If you see a workout and don't know how to do it, use GOOGLE. You will find LOTS of info by just searching for the name of it.
WORKOUT - WEEK 1 TOTAL BODY(Repeat 3-5 times during the week).
Squats - 3 sets of 15 using only your body weight.
Focus on form - arms straight out, flat back and ass pushing out at the bottom, pull your hips forward to the top with arms at sides.
Bench Press - 2 sets of 12 (no failures).
Key here is flat shoulder blades on the bench. If you can't get to 12 at the weight, stop, take a little off and finish set. The key is to challenge your muscles, don't go light and get through it all. It's better to start a little higher, do 8-12 and then get a little lighter as you go on. I would recommend for someone who doesn't do this much to just try between 65-95 lbs total (keep in mind the bar is 40).
Standing Reverse Leg lifts - 2 sets of 30 (15 on each side per set).
Stand on 1 leg, push your back leg straight out behind you and lift keeping your leg straight and using your opposite arm as a counter weight. Your body should be making a T shape and try to get your back flat.
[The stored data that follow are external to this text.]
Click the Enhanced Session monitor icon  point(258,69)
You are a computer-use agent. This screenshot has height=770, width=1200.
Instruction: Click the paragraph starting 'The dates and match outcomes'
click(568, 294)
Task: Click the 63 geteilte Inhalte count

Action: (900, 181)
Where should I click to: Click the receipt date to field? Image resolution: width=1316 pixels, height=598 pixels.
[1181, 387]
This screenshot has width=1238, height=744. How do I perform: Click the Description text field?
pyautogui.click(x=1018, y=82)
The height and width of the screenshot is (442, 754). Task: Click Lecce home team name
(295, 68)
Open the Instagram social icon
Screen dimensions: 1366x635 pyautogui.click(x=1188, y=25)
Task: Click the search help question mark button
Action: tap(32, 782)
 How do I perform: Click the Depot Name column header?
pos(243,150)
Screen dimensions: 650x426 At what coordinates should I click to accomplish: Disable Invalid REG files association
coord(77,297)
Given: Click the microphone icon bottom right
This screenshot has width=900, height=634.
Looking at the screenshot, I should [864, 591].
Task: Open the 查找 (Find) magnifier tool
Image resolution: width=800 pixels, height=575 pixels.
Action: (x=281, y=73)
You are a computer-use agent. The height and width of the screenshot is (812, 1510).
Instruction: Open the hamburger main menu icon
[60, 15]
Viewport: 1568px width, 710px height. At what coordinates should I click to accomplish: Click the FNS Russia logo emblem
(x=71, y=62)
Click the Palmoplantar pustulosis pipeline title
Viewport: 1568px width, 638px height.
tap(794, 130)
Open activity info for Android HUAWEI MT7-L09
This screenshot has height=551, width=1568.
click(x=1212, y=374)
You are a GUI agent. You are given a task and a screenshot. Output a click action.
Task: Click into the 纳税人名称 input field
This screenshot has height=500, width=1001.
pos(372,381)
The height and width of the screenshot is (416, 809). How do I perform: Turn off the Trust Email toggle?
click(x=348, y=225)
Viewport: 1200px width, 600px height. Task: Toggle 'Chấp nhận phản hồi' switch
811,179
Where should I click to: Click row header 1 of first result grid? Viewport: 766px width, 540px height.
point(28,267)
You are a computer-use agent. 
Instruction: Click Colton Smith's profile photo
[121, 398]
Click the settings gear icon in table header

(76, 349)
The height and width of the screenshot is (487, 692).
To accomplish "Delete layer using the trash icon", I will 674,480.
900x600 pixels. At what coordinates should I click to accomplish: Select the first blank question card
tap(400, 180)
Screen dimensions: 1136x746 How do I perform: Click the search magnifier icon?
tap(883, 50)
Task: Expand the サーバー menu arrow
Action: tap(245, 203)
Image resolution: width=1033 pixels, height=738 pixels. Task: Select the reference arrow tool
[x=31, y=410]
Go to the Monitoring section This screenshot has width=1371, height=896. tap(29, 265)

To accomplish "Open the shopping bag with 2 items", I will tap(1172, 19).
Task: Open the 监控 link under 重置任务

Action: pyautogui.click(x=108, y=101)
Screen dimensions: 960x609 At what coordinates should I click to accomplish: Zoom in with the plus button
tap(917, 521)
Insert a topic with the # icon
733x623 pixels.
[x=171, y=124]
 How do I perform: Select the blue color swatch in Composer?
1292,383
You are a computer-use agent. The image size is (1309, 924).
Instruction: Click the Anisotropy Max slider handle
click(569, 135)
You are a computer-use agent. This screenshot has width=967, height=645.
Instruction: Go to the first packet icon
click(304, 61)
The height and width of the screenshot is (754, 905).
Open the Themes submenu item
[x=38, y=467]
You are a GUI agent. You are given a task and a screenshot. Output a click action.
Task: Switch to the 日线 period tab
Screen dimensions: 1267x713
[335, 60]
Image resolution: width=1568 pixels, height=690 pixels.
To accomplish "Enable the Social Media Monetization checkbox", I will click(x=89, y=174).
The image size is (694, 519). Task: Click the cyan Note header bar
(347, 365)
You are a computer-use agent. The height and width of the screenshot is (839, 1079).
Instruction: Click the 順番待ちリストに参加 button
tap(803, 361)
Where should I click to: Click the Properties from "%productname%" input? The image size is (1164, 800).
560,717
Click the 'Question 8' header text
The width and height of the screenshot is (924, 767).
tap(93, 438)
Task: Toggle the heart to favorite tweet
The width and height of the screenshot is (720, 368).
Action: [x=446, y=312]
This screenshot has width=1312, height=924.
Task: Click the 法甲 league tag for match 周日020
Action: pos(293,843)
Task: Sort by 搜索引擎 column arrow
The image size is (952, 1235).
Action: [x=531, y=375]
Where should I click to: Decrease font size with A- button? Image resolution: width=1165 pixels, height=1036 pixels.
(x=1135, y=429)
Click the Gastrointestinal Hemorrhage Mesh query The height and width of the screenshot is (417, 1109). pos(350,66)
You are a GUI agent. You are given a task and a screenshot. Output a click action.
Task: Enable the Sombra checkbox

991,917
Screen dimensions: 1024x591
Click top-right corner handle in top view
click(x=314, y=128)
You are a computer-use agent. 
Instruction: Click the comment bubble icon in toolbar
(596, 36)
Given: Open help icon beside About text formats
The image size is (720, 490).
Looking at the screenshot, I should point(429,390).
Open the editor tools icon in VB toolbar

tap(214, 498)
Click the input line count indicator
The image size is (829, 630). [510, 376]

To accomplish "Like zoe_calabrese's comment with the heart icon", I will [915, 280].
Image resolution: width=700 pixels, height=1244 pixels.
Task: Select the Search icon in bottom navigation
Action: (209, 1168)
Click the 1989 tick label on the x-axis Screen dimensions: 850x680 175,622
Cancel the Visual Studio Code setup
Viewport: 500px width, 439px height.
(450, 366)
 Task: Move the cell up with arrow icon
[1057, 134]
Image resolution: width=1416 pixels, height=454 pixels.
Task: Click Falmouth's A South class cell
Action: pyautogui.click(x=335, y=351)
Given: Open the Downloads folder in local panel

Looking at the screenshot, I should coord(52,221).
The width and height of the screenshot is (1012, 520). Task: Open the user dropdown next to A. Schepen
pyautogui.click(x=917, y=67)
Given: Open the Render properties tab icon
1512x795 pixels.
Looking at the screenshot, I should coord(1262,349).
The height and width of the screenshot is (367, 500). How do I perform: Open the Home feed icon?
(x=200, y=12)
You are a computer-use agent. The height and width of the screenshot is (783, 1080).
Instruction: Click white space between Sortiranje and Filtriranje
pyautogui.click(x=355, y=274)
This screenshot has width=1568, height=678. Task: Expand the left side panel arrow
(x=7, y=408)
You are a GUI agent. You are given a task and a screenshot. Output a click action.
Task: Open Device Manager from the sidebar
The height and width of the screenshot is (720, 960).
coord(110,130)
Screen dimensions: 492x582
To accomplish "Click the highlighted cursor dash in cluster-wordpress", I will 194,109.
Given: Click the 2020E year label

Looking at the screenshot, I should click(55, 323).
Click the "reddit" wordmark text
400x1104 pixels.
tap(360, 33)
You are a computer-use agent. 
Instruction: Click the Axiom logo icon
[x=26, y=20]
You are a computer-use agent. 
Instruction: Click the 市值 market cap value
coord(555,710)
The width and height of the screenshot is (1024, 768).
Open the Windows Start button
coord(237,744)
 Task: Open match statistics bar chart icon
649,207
Repeat each leg 15 times then switch sides. Balance and hamstrings will be tested here.
Assisted Pull Ups - 2 sets of 15.
Try a few at a weight about 60% of yours and try from there. You should be able to finish all 15 but be challenged. Form is key, remember to keep your back and abs as straight as possible.
Kettle Bell High Pulls - 2 sets of 15.
Try 25lbs to start and adjust from there.
Kettle Bell Swing - 3 sets of 10.
Use the same weight as the High Pulls. Get some good momentum built up doing this and it'll make it a touch easier for you.
Dumb Bell Bicep Rotation - 2 sets of 24 (12 on each side).
Again, you'll have to see what feels challenging but not too light here. I stated out at 25 lbs. Arms flat at your sides, palms facing in. Bring one arm up like a bicep curl and rotate your wrist as you come up, trying to twist your wrist to face you and then a little bit further, as far out as it'll go.
Seated V position - hold for 30 seconds without touching floor.
Crunch position - hold for 30 seconds without touching floor.
Leg raise position* - hold for 30 seconds without touching floor.
*(flat on back, hands under butt, raise legs 45-60 deg.)
Congrats now you're done. Repeat 3-4 more times throughout the week. Add in some light elevated walking/jogging after or on your alternate days to help jump start your metabolism.
Workout for Week 2 (Repeat 3-5 times during the week).
3 sets of 12, try to do at least the bar plus 20lbs on each side, if that feels TOO easy increase weight.
Sumo Kettle Bell Highpulls
3 sets using 25 or 35lb kettle bell.
Assume the squatting position with a wide stance, kettle bell in both hands hanging at about 3-6 inches off the ground and do a high pull using both your legs and arms up to your chin. The explosion should come from your hips and help get the weight up to your chest and arms will pull the rest. Make sure your elbows go up past your shoulders on this one.
3 sets of 15 using 15-20lb dumbells
research the "clean" exercise if needed. It's a lot like a deadlift combined with a high pull except your arms flip inward at the end so the weights end up almost resting at your shoulders.
1 Arm Dumbbell Snatch
3 sets of 12 (each side) using the same dumbbells as the cleans you just did. Snatch is also like a high pull but you go all the way up over your head.
Weighted Split Squats
3 sets of 10 (each side) use a weighted bar on your shoulders if possible. Key to this one is keeping your back straight and not making it a lunge forward but straight down.
At this point you might also want to learn how to foam roll your legs. The rolls are like $19.99 at Target or a sporting goods store.